Copy the rows below verbatim, beginning with the line containing "Screen dimensions: 799x476" and continuing through the line containing "Stop video using".

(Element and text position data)
========================================================================

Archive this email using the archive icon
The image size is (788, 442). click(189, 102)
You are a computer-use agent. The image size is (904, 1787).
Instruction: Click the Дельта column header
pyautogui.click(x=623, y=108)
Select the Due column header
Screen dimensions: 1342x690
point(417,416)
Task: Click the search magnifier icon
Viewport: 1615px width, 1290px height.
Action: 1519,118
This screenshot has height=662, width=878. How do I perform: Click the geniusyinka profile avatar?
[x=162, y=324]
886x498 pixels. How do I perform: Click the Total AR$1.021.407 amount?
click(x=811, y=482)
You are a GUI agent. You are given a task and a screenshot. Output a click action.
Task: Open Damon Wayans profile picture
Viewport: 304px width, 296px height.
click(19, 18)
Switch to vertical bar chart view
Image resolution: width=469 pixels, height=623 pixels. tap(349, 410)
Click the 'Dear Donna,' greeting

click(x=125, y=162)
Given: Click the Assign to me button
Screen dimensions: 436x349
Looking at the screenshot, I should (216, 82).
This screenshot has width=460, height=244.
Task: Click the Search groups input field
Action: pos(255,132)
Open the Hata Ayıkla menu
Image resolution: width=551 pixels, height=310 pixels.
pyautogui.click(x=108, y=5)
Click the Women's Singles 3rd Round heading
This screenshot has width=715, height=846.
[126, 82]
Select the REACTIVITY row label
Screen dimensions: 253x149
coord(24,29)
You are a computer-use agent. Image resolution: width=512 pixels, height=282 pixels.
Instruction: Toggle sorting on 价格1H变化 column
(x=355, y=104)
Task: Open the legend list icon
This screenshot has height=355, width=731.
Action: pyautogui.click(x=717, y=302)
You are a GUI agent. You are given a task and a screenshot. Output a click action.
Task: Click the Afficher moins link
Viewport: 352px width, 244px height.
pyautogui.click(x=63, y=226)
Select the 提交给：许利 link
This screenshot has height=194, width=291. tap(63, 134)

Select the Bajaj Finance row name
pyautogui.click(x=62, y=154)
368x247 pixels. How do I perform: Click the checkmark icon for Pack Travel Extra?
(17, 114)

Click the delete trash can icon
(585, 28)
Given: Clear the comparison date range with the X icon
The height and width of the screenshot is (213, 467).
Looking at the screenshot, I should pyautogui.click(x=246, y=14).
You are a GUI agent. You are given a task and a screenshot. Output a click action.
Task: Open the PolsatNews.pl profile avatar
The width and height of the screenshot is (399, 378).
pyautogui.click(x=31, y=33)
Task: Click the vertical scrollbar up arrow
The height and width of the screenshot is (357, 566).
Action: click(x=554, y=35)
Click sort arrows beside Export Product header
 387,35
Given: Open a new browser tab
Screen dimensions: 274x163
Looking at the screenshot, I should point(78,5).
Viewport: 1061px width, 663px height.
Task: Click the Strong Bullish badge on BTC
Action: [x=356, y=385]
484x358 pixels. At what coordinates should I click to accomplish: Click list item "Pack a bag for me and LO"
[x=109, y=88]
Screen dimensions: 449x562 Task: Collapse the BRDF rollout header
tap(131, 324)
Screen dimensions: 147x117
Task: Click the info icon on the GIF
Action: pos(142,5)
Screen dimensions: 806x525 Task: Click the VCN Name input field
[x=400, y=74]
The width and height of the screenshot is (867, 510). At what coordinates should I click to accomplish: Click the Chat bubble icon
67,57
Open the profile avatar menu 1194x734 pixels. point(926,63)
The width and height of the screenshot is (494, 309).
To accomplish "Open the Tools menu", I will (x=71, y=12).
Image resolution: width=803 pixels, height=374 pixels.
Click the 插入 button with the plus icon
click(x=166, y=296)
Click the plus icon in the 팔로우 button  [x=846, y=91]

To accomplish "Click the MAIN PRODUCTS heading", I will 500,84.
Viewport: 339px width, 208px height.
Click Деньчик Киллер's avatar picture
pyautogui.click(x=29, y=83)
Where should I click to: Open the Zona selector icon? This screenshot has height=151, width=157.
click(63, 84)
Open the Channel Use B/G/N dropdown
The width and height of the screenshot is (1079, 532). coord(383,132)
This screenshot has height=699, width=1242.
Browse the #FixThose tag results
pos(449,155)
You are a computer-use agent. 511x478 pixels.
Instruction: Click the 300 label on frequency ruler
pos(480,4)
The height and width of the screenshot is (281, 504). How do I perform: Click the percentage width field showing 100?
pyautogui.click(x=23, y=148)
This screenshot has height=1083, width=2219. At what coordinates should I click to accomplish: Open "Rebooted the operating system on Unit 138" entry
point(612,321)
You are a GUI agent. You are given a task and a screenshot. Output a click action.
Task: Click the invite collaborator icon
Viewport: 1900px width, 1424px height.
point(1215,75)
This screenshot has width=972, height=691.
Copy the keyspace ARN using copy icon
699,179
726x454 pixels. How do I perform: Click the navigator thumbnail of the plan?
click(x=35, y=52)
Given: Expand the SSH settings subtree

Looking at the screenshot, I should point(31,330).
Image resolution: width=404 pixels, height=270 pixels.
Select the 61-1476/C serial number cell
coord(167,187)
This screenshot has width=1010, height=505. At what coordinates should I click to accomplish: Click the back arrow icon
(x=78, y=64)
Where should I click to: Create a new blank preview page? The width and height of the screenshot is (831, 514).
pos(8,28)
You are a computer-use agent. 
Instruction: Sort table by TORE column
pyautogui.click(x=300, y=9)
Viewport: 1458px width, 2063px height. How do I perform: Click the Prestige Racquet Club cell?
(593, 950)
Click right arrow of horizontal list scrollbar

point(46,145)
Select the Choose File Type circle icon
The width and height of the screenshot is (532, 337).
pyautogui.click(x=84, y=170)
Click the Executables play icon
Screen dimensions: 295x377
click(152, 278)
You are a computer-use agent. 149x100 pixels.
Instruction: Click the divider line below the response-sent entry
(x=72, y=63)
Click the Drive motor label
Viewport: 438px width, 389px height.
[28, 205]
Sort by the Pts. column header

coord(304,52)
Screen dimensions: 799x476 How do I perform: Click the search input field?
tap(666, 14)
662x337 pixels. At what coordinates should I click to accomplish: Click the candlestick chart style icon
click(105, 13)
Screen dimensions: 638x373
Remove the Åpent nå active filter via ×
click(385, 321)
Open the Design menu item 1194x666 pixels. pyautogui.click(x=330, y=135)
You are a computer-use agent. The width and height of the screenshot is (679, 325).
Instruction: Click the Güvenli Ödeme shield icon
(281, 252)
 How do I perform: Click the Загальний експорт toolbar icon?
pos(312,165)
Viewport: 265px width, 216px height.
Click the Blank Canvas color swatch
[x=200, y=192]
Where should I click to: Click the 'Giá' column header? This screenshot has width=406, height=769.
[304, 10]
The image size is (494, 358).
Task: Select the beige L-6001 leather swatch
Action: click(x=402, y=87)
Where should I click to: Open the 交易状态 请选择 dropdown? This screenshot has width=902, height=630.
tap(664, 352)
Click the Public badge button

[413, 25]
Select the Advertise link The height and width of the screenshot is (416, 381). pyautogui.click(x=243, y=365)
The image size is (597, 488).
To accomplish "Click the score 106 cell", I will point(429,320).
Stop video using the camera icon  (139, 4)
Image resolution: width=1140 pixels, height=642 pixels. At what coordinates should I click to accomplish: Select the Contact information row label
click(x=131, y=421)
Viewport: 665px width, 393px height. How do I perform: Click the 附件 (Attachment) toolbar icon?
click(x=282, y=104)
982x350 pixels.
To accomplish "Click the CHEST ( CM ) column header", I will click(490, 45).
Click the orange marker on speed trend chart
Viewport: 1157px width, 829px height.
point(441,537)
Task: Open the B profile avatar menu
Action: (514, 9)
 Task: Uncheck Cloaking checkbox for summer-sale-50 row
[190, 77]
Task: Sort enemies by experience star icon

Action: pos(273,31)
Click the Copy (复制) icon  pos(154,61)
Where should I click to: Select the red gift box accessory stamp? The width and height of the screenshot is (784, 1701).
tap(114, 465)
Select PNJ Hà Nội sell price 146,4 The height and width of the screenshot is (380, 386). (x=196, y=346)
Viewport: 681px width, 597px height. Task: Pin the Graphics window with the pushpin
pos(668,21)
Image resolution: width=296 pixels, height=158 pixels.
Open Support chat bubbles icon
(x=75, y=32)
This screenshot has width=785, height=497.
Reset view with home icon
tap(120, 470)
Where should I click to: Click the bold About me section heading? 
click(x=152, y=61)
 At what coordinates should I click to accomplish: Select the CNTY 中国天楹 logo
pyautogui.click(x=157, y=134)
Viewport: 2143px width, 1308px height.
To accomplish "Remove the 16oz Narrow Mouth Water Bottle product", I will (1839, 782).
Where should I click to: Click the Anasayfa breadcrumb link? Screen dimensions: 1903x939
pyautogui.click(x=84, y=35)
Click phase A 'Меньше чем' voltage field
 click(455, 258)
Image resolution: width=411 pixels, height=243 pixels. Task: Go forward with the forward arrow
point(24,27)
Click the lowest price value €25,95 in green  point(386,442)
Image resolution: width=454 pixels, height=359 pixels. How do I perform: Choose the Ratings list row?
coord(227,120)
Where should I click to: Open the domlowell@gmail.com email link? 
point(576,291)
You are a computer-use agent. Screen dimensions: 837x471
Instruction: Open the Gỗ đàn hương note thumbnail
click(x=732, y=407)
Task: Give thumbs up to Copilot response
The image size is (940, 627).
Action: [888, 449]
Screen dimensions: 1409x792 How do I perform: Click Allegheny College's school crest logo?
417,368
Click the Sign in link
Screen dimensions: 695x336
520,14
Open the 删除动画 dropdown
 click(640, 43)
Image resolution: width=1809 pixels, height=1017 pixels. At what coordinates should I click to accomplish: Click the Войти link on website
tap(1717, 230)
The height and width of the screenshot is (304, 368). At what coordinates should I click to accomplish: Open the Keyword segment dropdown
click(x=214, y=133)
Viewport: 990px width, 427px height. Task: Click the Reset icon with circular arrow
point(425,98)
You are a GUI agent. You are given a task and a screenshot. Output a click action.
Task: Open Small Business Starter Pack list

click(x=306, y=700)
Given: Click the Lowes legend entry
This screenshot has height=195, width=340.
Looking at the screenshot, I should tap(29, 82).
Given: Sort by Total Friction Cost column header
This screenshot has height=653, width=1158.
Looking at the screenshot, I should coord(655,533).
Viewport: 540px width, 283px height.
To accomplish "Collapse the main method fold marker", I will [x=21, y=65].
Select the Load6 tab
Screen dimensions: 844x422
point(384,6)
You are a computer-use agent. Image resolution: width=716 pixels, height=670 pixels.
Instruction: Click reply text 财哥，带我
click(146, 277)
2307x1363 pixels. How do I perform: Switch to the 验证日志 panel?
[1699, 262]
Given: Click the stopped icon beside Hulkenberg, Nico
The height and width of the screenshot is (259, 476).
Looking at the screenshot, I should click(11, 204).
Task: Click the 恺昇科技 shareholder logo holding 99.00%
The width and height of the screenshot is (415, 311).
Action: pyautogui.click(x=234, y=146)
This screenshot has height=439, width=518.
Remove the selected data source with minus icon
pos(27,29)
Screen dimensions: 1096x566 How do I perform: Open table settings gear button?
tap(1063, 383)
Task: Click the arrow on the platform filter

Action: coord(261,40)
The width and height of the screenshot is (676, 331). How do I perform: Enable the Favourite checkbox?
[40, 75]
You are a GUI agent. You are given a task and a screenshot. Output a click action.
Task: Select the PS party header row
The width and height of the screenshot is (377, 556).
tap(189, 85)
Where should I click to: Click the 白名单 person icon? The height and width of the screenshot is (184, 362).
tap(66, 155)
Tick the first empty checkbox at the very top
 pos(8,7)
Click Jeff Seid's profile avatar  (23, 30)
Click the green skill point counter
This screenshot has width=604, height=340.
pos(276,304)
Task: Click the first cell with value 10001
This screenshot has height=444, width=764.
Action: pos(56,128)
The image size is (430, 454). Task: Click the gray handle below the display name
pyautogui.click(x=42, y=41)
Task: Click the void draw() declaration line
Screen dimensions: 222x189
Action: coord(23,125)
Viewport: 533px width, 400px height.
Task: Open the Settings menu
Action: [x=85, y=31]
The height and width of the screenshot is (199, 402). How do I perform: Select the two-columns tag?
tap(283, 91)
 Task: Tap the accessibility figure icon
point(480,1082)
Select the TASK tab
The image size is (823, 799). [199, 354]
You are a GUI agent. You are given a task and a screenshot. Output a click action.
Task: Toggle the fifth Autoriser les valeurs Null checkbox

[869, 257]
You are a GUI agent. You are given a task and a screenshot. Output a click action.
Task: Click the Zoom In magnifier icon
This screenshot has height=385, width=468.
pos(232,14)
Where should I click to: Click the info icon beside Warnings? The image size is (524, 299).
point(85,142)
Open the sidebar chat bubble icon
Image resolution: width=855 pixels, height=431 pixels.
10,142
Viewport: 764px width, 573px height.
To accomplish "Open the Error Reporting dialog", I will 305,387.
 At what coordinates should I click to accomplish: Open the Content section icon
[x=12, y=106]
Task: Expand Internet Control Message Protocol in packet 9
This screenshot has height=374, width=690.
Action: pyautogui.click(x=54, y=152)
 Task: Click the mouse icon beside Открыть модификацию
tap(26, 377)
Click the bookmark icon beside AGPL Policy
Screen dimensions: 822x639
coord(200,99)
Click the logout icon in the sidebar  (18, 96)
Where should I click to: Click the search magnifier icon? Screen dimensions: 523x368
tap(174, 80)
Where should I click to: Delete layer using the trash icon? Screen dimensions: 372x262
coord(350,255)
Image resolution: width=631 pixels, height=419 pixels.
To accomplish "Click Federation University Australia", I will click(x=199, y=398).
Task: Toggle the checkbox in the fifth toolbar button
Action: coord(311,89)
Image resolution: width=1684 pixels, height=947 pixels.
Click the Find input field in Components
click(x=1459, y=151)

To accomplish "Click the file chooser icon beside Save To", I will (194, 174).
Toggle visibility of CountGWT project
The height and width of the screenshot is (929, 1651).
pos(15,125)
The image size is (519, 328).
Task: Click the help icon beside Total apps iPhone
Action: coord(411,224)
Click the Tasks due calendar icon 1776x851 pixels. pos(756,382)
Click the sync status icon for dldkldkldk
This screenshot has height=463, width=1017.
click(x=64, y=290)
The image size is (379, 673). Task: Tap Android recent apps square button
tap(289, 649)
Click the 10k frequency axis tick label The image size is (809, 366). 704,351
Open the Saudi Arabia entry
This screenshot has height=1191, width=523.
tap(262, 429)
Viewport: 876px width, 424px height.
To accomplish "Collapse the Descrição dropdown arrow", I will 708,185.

========================================================================

OUTPUT FOR THIS EXERCISE:
Screen dimensions: 799x476 How do I perform: Click the search input field?
tap(666, 14)
662x337 pixels. At what coordinates should I click to accomplish: Click the candlestick chart style icon
click(105, 13)
Screen dimensions: 638x373
Remove the Åpent nå active filter via ×
click(385, 321)
Open the Design menu item 1194x666 pixels. pyautogui.click(x=330, y=135)
You are a computer-use agent. The width and height of the screenshot is (679, 325).
Instruction: Click the Güvenli Ödeme shield icon
(281, 252)
 How do I perform: Click the Загальний експорт toolbar icon?
pos(312,165)
Viewport: 265px width, 216px height.
Click the Blank Canvas color swatch
[x=200, y=192]
Where should I click to: Click the 'Giá' column header? This screenshot has width=406, height=769.
[304, 10]
The image size is (494, 358).
Task: Select the beige L-6001 leather swatch
Action: click(x=402, y=87)
Where should I click to: Open the 交易状态 请选择 dropdown? This screenshot has width=902, height=630.
tap(664, 352)
Click the Public badge button

[413, 25]
Select the Advertise link The height and width of the screenshot is (416, 381). pyautogui.click(x=243, y=365)
The image size is (597, 488).
To accomplish "Click the score 106 cell", I will point(429,320).
Stop video using the camera icon  (139, 4)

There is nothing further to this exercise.